Question

If the mean of $$ 6,7,x,8,y,14 $$ is $$ 9, $$ then
A
$$ x+y=21 $$
B
$$ x+y=19 $$
C
$$ x-y=19 $$
D
$$ x-y=21 $$

Answer

**step1** Understanding the Problem

The problem asks us to find the relationship between two unknown numbers, $$x$$ and $$y$$, given a set of numbers and their mean. The set of numbers is $$6, 7, x, 8, y, 14$$, and their mean is $$9$$. We need to use the definition of the mean to find the sum of $$x$$ and $$y$$.

**step2** Identifying the Count of Numbers

First, let's count how many numbers are in the given set.
The numbers are $$6, 7, x, 8, y, 14$$.
Counting them, we have 6 numbers in total.

**step3** Calculating the Sum of Known Numbers

Next, let's add the known numerical values together:
$$6 + 7 + 8 + 14$$
$$6 + 7 = 13$$
$$13 + 8 = 21$$
$$21 + 14 = 35$$
So, the sum of the known numbers is $$35$$.
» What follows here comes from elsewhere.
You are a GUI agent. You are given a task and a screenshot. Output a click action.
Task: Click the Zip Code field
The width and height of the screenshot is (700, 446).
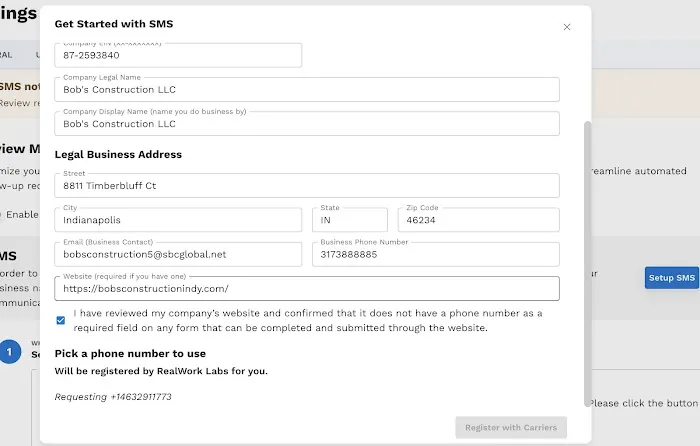(478, 220)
**step4** Applying the Mean Formula

The mean of a set of numbers is calculated by dividing the sum of all numbers by the count of the numbers.
The formula for the mean is:
$$ \text{Mean} = \frac{\text{Sum of all numbers}}{\text{Count of numbers}} $$
We are given that the mean is $$9$$ and the count of numbers is $$6$$.
The sum of all numbers includes the known sum and the unknown sum ($$x+y$$).
So, the sum of all numbers is $$35 + x + y$$.
Now, we can set up the equation:
$$ 9 = \frac{35 + x + y}{6} $$

**step5** Solving for the Sum of all Numbers

To find the total sum of all numbers, we can multiply the mean by the count of numbers:
$$ \text{Sum of all numbers} = \text{Mean} \times \text{Count of numbers} $$
$$ \text{Sum of all numbers} = 9 \times 6 $$
$$ \text{Sum of all numbers} = 54 $$
So, the total sum of all numbers in the set is $$54$$.
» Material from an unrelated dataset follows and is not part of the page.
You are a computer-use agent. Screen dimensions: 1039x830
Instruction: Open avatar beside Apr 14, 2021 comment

**step6** Solving for x + y

We know that the total sum of all numbers is $$54$$ and the sum of the known numbers is $$35$$.
Therefore, the sum of $$x$$ and $$y$$ can be found by subtracting the sum of known numbers from the total sum:
$$ x + y = \text{Total sum of all numbers} - \text{Sum of known numbers} $$
$$ x + y = 54 - 35 $$
$$ x + y = 19 $$

**step7** Comparing with Options

We found that $$x+y=19$$. Let's compare this result with the given options:
A. $$x+y=21$$
B. $$x+y=19$$
C. $$x-y=19$$
D. $$x-y=21$$
Our calculated value matches option B.